Auckland’s guitar-gilded electro pop act The Naked & Famous (NZ) will be spreading their dreamy 80’s synth soundscapes across the Falls landscapes. With hits ‘Young Blood’ and ‘Punching In A Dream,’ from their debut Passive Me, Aggressive You, which recently won them 6 New Zealand Music Award nominations.

The Scientists of Modern Music (AUS) is a band with a unique image; their calling card is their matching black and white suit onstage getup. If they are in fact attempting their best Oreo impression, it could be argued that their beats and breakdowns are just as crunchy and delicious. After touring with The Presets they took a brief hiatus, but they are back on the curriculum this summer.

The following artists will be featured onstage in Lorne only:

Bleeding Knees Club (AUS) – This Goldcoast two-piece deal in trashy, surf punk tunes. Having a huge 2011, they recently signed with the US label IAMSOUND Records, home to acts like Florence & the Machine and debuted their video clip for ‘Teenage Girls’ online with Rolling Stone US.

Boy In A Box (AUS), the brainchild of precociously talented Melbournite Tobias Priddle are about to become your new favourite band. Triple J hits like “Moon Comes Up” and “The Longest Road” have propelled Tobias and his razor sharp 3 piece into an enviable position.

A nine-piece affair, Clairy Browne & The Bangin’ Rackettes (AUS) have been tearing around the nation with their infectious 60’s influenced jams.
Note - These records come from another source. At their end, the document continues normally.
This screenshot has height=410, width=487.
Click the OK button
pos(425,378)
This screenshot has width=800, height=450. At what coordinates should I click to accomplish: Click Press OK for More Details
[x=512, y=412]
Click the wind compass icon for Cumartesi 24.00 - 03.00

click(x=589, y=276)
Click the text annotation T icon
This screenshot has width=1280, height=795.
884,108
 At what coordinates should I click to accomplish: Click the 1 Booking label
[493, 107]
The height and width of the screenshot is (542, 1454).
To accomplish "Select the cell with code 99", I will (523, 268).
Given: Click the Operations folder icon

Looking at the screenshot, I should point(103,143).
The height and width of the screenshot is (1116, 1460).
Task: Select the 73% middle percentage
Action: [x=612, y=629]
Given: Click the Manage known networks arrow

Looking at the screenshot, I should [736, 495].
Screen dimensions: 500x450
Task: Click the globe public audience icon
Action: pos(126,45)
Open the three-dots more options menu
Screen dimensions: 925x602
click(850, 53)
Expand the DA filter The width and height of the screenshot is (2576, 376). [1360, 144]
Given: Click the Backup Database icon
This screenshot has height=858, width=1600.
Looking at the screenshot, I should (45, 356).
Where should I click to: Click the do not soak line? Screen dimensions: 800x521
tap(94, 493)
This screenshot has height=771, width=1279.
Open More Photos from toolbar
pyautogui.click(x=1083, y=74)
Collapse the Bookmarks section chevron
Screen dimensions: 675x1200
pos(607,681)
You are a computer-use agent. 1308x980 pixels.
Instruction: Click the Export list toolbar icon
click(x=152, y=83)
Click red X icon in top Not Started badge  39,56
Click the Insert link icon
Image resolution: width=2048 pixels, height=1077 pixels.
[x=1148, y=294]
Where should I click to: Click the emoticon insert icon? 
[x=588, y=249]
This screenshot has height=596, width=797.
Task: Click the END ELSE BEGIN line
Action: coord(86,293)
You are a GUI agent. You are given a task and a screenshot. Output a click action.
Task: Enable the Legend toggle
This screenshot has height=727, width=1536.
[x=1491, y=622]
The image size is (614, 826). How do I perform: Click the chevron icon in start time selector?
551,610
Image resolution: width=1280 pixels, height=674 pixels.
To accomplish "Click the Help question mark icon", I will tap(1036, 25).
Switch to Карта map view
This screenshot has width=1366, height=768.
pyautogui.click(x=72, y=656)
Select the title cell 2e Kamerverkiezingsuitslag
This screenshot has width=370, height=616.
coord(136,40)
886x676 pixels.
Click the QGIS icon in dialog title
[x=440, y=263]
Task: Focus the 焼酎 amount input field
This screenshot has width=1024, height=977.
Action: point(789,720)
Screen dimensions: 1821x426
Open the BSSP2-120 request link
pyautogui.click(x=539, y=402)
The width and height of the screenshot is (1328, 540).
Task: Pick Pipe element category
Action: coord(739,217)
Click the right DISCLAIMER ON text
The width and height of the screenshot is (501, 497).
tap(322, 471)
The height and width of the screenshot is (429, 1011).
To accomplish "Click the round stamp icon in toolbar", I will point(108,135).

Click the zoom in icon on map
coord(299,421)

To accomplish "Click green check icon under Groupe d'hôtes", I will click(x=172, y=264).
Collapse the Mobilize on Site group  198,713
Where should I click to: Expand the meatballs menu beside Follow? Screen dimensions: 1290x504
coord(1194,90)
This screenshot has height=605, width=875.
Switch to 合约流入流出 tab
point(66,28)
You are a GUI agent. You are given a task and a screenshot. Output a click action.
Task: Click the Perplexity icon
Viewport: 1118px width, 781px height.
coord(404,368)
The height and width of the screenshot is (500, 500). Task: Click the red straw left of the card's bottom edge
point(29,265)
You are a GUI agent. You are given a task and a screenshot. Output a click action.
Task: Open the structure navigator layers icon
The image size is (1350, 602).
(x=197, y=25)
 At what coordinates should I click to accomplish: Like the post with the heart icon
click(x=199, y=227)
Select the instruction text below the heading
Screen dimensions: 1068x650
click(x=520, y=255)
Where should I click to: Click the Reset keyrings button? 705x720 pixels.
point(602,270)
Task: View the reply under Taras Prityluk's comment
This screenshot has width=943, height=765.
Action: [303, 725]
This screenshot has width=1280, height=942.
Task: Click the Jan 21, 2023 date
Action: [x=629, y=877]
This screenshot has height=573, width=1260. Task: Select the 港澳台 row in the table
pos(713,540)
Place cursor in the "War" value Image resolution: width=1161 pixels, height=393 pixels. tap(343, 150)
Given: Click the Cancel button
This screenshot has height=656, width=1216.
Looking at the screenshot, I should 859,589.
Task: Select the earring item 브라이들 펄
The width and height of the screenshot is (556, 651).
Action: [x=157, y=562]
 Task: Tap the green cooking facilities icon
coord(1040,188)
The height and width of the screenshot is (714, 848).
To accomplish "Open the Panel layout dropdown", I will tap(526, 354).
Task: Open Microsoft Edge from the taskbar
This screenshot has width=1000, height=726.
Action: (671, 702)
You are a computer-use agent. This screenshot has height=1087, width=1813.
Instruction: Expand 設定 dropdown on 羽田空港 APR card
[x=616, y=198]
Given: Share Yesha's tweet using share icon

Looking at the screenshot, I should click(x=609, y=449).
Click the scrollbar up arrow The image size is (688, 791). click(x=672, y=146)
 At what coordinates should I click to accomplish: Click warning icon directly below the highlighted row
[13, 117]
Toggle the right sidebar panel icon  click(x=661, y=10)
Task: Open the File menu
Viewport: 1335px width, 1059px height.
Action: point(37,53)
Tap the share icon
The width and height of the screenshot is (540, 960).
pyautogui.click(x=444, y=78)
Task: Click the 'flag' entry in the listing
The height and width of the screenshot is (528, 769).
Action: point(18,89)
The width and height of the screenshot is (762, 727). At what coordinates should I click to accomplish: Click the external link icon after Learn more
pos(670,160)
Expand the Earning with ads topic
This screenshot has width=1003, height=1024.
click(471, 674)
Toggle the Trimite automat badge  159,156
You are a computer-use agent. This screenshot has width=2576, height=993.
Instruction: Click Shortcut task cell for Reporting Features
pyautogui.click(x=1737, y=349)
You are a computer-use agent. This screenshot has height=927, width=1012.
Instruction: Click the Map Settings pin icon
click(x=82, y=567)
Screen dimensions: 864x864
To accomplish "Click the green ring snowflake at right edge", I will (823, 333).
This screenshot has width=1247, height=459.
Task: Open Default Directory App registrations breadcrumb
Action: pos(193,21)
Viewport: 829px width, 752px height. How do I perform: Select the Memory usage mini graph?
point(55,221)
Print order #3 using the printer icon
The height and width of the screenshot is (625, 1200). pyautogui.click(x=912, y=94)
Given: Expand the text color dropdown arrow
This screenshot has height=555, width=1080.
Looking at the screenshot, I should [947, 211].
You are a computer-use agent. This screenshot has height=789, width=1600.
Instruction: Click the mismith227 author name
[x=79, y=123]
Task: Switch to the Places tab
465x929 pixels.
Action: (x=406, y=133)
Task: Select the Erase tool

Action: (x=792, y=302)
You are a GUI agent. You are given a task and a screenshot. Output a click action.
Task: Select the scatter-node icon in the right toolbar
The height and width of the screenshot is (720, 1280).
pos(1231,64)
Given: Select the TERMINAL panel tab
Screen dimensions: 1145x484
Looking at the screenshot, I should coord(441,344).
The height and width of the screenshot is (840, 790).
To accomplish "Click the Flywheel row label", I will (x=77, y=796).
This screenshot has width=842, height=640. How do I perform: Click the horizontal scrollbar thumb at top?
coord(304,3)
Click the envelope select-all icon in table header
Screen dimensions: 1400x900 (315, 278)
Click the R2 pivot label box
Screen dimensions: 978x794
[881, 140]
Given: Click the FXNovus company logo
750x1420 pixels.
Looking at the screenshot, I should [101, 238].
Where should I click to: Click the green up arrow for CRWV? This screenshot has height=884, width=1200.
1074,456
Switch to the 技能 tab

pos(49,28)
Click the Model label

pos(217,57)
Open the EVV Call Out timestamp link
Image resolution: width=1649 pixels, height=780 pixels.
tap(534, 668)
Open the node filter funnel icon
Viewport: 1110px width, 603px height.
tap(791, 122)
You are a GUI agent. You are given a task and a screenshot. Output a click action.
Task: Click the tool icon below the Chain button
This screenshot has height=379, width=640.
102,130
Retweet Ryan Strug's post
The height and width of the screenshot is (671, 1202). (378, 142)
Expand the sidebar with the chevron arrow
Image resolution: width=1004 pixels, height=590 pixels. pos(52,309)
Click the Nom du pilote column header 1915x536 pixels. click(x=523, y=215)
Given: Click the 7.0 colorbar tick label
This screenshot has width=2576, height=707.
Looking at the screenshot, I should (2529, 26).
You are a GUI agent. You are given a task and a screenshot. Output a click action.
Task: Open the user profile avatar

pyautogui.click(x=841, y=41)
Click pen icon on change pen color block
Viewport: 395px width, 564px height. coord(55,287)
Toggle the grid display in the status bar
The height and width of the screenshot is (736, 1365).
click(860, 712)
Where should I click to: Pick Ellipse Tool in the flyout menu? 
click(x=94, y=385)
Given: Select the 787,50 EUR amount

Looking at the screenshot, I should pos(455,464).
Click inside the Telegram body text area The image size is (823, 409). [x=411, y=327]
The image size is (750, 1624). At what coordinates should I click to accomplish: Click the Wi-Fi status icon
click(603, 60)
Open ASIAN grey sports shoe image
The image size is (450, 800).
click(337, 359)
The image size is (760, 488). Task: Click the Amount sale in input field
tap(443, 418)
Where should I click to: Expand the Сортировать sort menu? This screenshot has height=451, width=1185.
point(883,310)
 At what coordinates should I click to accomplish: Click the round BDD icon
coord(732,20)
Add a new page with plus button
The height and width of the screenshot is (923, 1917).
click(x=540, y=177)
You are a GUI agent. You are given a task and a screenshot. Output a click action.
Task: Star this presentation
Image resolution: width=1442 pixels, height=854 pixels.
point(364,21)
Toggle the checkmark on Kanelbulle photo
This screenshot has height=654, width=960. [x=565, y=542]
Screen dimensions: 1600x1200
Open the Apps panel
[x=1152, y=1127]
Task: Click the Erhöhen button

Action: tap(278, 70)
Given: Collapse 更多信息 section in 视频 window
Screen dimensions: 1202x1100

Touring with The Cat Empire and playing their own shows, they know how to make everyone shake and groove.

Able to create huge sonic atmospheres using just his voice and a loop pedal and moving between hip-hop reggae and drum and bass rhythms with the greatest of ease is Dub FX (AUS). With over 30 million youtube views, he’s proved to be a global master in live looping.

Guineafowl (AUS) – the Sydney group that thrives on indietronic tunes with a hint of drama and joy rarely seen in their namesakes’ strain of birdlife. They released their first EP entitled Hello Anxiety earlier this year, and it is a mix of catchy indie guitar riffs and drum and bass-like percussions and samples.

In India it is said that the mere sight of the Gyuto Monks of Tibet (TIB) is a blessing, but to hear the sound of their chanting is to be transformed. To bear witness to their ceremony is to be privy to something truly special – both musically and spiritually.

Kim Churchill (AUS) was a born guitarist, starting at the age of 4 and never dropping the axe since. From street performances to most recently touring with Michael Franti it has been all systems go for Australia’s newest roots hero.

Lewis Floyd Henry (UK), the blues-wailing, one-man-band busker from South-East London, with the wild Hendrix hair and smart Mod suit has made his way into the festival circuits. With his debut album One Man And His 30w Pram, released in February he’s taking it across the world and is stopping in at Falls.

Miles Kane (UK), best known for his role alongside Alex Turner (Arctic Monkeys) in The Last Shadow Puppets, has released his debut solo record Colour Of The Trap which confirms in spectacular fashion his talents as an artist. After touring with Arctic Monkeys in 2011, he’s been nominated for the breakthrough artist gong at this year’s UK Q Awards.

Melbournites the Puta Madre Brothers (AUS) call themselves the “world’s only surviving triple one-man band” and their eye-popping, over-heated set is something that needs to be seen to be believed. As they wail away in poorly learned faux Spanish, they’ll put a smile on your face and make you dance like a lunatic.

Unique and refreshing are The Bombay Royale (AUS), they’re reinterpreting the works of some of India’s finest 1960’s and 70’s Bollywood musicians. This is the 21st Century though, and they most definitely possess the skills to play the modern bills.